Editor's Note: The practice of reimbursing a spouse who has made traceable separate contributions to marital property is widespread in New York. Brett R. Turner, Equitable Distribution of Property app. A (New York section) (2d ed. 1994 & Supp. 2003). Nevertheless, the practice is fundamentally inconsistent with New York's equitable distribution statute. See generally id. Under that statute, passive appreciation in separate property clearly remains separate. N.Y. Dom. Rel. Law 236B(1)(d)(3). When an asset is 100% separate property, the courts clearly recognize that the owner's separate interest includes passive appreciation. E.g., Fox v. Fox, 294 A.D.2d 652, 742 N.Y.S.2d 411 (2002). Where an asset is less than 100% separate property, the same rule should apply: Passive appreciation should be separate property.

To see the lack of wisdom in the New York rule, consider how a part-separate asset would be classified if it decreased in value. For example, assume that a car is purchased with $10,000 in separate property and $5,000 in marital property. The parties are divorced three years later, when the car is worth only $8,000. Applying the New York cases literally, the car is entirely separate property, as the separate estate's contributions exceed the value of the asset. The common-sense result, regardless of whether the value of the asset has risen or dropped, is to treat marital and separate interests as percentages of value and not as absolute amounts. In the above situation, so long as all changes in value were passive, the marital interest is properly defined as 5/15 or 33.3% of the value of the car. This is the clear general rule in jurisdictions other than New York, Turner, supra, 5.09-5.10, and it is a minority rule even within New York. See Sommers v. Sommers, 203 A.D.2d 975, 611 N.Y.S.2d 971 (1994); In re Estate of Agliata, 222 A.D.2d 1025, 636 N.Y.S.2d 255 (1995); Icart v. Icart, 186 A.D.2d 918, 589 N.Y.S.2d 127 (1992); Siegel v. Siegel, 132 A.D.2d 247, 523 N.Y.S.2d 517 (1987). To the extent that the classification of depreciated assets has arisen, the cases generally follow the minority rule, usually without explaining why the rule of classification should depend upon whether the value of the asset went down or up. E.g., Strickler v. Marsh, 247 A.D.2d 288, 668 N.Y.S.2d 621 (1998).
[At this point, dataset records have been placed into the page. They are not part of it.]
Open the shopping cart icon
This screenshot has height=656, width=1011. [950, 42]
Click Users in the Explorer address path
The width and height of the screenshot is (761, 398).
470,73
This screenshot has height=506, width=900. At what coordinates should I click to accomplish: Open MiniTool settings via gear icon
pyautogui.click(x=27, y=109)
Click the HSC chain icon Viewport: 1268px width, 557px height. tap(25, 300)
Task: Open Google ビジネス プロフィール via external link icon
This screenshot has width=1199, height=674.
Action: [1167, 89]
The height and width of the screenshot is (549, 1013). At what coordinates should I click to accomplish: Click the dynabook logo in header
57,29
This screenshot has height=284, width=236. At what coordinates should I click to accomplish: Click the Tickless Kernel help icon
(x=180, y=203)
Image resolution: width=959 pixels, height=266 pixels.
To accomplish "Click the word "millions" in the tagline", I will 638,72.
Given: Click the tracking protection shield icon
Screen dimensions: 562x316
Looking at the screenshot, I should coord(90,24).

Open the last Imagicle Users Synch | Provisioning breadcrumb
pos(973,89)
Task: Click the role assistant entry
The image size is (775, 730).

Note also that the highest court of New York has clearly held that it is error to treat all of the appreciation in a separate property business as passive merely because the active portion is small. The court must give the marital estate the benefit of the entire active portion no matter how small that portion may be. Hartog v. Hartog, 85 N.Y.2d 36, 647 N.E.2d 749, 623 N.Y.S.2d 537 (1995). Under exactly the same reasoning, the separate estate is entitled to all of the passive appreciation in the separate contribution no matter how small the passive portion may be. The rationale of the New York reimbursement cases is fundamentally inconsistent with Hartog.